Unit economics provides ecommerce and omnichannel retailers with foundational intelligence that can identify break-even points and long-term sustainability.
As the name implies, unit economics focuses on the value a single “unit” represents for the business. This unit can either be a product or a customer. Each of these reveals different, actionable information.
The first method is to think of the unit as a product. In the ecommerce or omnichannel retail context, this approach might help a new business estimate its break-even point or help a purchasing manager decide on a new product line.
When we use unit economics to consider products (or services), the goal is to identify the margin earned on each item sold, which is usually called a “contribution margin.”
Contribution Margin = Revenue Per Unit – Variable Costs
In this equation, the “revenue per unit” represents the selling price of a single unit. If your business sells a widget for $10.00, then revenue per unit is $10.00.
Variable costs can describe the cost to produce or purchase the product, plus advertising expenses and even shipping in the case of ecommerce. If a widget carries $3.00 in variable costs, for example, we end up with a contribution margin of $7.00.

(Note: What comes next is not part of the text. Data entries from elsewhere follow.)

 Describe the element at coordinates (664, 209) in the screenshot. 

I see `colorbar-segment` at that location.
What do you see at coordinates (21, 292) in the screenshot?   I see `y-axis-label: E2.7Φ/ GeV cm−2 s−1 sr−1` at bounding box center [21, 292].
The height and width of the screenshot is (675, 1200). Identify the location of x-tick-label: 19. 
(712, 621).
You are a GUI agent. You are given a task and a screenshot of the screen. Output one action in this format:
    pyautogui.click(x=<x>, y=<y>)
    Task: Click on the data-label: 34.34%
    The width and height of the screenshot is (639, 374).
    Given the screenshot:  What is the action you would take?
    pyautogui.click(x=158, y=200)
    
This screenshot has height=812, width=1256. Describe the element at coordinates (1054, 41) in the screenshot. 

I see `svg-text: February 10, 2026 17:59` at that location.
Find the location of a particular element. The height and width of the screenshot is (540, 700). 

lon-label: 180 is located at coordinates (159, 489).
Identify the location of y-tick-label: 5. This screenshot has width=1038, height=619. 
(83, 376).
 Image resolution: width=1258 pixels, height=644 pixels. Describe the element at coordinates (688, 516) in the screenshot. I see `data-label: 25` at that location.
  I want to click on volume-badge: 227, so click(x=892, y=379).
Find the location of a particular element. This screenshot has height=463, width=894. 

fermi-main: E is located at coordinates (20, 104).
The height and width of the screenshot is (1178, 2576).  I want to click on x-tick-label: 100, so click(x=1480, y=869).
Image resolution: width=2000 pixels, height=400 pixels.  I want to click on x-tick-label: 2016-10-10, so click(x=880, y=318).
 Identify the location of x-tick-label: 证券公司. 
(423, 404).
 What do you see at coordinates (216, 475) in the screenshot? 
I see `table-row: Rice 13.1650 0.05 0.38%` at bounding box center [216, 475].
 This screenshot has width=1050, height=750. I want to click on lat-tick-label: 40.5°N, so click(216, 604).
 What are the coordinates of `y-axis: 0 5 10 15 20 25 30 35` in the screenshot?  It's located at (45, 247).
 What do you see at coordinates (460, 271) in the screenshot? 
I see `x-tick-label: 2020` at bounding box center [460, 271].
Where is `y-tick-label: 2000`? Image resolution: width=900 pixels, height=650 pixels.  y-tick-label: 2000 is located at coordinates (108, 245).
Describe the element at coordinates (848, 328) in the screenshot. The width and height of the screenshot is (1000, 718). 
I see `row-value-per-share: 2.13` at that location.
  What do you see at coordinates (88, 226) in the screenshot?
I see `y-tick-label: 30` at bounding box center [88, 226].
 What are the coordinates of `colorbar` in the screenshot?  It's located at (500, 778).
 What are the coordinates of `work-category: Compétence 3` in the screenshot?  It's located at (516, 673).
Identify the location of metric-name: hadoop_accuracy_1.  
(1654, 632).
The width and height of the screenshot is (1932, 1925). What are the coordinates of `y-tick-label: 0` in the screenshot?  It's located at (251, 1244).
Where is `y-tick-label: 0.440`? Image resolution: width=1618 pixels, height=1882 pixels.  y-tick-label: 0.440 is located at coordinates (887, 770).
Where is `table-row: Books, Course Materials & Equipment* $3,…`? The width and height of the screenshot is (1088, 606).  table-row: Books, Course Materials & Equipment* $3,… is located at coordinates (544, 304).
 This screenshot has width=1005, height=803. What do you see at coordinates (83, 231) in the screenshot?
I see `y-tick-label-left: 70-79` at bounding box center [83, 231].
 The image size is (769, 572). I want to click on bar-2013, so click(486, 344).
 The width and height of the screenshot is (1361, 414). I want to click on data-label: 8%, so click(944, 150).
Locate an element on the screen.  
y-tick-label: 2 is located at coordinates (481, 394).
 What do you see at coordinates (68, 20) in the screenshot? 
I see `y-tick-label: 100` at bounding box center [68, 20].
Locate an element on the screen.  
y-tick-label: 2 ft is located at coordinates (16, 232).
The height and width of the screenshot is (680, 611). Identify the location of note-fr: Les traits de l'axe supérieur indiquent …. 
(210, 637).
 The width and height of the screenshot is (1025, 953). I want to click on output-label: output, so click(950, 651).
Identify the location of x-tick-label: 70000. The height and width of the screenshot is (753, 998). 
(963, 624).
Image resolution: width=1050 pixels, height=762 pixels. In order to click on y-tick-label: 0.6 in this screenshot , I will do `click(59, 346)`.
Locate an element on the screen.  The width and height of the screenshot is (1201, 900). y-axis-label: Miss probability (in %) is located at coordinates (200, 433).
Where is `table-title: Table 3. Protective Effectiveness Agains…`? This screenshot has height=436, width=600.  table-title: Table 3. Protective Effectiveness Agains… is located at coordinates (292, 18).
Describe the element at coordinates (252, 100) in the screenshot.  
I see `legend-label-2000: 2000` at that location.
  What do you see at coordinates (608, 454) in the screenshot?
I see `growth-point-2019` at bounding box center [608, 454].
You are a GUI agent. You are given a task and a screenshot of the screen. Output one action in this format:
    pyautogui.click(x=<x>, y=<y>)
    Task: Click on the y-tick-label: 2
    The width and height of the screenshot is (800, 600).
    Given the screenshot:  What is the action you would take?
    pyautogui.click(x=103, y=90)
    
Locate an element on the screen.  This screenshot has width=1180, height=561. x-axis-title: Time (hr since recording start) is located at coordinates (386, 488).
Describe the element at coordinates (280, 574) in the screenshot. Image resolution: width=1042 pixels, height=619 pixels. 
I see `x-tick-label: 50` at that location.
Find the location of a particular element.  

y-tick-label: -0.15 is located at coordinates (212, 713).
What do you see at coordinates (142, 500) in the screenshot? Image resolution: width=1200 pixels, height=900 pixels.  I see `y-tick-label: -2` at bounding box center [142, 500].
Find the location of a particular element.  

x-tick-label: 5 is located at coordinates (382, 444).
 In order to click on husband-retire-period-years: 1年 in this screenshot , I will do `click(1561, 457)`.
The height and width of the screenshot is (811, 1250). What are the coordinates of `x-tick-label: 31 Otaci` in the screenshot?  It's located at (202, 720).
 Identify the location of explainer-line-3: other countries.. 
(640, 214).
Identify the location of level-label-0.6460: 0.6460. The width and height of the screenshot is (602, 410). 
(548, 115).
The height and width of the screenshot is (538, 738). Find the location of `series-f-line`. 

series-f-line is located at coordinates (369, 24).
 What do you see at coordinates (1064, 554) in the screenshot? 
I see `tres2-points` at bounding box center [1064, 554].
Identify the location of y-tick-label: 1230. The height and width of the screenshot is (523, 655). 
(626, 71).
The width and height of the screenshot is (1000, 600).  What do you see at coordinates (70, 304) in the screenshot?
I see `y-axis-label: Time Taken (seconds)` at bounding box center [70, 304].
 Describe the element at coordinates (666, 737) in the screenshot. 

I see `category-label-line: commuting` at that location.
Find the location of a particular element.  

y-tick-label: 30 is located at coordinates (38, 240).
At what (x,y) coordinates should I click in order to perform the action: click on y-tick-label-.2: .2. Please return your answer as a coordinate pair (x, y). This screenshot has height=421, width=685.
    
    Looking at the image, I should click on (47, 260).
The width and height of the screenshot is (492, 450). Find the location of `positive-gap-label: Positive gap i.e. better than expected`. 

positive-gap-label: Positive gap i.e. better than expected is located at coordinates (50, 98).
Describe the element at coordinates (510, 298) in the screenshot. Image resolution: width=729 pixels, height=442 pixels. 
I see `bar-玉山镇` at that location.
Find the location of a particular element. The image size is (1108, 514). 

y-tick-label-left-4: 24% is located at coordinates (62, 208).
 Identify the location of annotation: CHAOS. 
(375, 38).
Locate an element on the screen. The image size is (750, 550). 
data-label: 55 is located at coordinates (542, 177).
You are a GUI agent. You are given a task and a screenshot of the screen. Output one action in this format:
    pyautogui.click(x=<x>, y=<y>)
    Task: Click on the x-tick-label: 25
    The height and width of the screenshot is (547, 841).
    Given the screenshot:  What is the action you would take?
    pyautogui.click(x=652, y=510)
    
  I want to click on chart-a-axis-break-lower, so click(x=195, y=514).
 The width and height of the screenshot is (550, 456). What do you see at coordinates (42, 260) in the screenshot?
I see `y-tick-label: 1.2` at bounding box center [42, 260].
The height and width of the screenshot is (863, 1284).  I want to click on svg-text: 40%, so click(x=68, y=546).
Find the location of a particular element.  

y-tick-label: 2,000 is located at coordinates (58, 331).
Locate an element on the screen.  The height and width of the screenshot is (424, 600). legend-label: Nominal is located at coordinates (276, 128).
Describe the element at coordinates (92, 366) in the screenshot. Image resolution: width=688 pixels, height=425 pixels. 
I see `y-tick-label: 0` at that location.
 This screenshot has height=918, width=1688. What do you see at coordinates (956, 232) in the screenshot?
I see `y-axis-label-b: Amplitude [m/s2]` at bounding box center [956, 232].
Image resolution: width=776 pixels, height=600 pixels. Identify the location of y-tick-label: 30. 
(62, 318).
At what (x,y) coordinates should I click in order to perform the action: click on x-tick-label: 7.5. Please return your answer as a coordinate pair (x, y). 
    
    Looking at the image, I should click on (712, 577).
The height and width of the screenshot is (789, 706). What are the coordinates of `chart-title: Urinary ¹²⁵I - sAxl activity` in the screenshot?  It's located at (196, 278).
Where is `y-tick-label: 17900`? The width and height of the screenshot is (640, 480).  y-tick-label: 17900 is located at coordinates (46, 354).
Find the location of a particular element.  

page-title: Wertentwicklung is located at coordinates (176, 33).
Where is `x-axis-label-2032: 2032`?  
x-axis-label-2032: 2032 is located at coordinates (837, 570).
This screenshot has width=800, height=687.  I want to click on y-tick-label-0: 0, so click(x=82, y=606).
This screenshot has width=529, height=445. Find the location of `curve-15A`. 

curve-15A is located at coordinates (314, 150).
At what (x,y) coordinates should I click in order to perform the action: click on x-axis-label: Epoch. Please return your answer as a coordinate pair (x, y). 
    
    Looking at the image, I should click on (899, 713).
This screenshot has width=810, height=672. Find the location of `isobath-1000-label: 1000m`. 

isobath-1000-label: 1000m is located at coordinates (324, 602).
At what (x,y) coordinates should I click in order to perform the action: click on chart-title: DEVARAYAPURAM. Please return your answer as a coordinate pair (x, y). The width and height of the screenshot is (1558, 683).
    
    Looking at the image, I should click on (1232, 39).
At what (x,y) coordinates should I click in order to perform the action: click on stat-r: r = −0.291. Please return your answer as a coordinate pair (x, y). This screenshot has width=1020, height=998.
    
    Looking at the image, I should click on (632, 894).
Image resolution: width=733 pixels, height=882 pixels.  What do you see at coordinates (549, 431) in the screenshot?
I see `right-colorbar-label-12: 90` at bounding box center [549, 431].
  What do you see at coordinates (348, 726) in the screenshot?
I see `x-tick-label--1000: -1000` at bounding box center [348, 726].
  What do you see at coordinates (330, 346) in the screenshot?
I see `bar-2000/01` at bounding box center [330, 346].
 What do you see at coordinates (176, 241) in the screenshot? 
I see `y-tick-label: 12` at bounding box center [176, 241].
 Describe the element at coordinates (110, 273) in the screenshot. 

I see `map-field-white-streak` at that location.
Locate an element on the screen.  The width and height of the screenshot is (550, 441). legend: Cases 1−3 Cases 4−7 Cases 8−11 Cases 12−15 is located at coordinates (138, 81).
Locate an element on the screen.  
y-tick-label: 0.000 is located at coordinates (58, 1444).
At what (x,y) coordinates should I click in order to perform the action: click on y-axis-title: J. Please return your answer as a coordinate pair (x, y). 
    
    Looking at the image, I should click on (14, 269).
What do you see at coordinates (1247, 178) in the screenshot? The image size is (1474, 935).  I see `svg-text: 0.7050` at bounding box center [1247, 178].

$10.00 Revenue Per Unit – $3.00 Variable Cost = $7.00 Contribution Margin
This example of unit economics is intuitive; many retail business owners and managers use it instinctively. These leaders know that a product with a high contribution margin is usually worth carrying. They also know that if they have a product with a $7.00 contribution margin and $700 in fixed expenses, they need to sell 100 units to break even.
If an ecommerce or omnichannel business wants to build lasting relationships with shoppers, it can make sense to use a customer as the unit measured.
For this analysis, we need two metrics: customer lifetime value (CLV) and customer acquisition cost (CAC).
Here is an equation for calculating CLV.
CLV = Average Order Value x Purchase Frequency x Margin %
While we can get at the CAC with this one.
CAC = Total Promotional Costs ÷ Number of New Customers
Identifying the CLV-to-CAC ratio is the goal in a per-customer analysis.
If your company’s CLV divided by its CAC is less than 1, you have a problem. An optimal CLV:CAC ratio is typically above 3. That sort of ratio would be a strong indicator of future success in most cases.
A common practice in retail is to analyze groups of customers (cohorts) rather than all of them at once. Cohorts are then compared for their respective CLV and CAC.
For a basic example, consider new customers to a hypothetical ecommerce store for May 2021.
In May 2021, 100 percent of the new customers made a purchase, to state the obvious.
Imagine that in May 2021 the average order value for this cohort (new customers in May) was $7.50. The company’s gross margin was 45 percent, so you have an average gross profit of $3.38 for customers in this cohort.
In June 2021, 25 percent of the customers in this cohort (new customers in May) returned and purchased at least once in June. This means that for all of the customers in the cohort, the average profit was 82 cents — note that we are creating an average profit for all of the customers in the cohort even though only 25 percent made a purchase. Thus, after two months the CLV for this cohort is $4.19.
After three months, the CLV for this cohort is up to $4.85.
If we kept a similar record for a cohort of customers who made their initial purchase in June and July 2021, we could soon identify averages and compare.
If we had the first-month CLV of $3.38, $3.40, and $3.45, we might note that profit was trending upward.
The more cohort data we collect, the more opportunity for analysis. For example, if we collected 30-months’ worth of customer cohort info, 19 of the cohorts would have accumulated 12 months of data. If we average their CLV at 12 months, we get a customer’s one-year lifetime value (C1LV). This can tell how much we make on average when we keep a customer for one year.
Armed with this information you can start to generate helpful insights about your customer cohorts.
Remember, there are two ways to approach unit economics: using products or using customers. The former can help select and price products. The latter assists with marketing decisions and knowing which areas to optimize.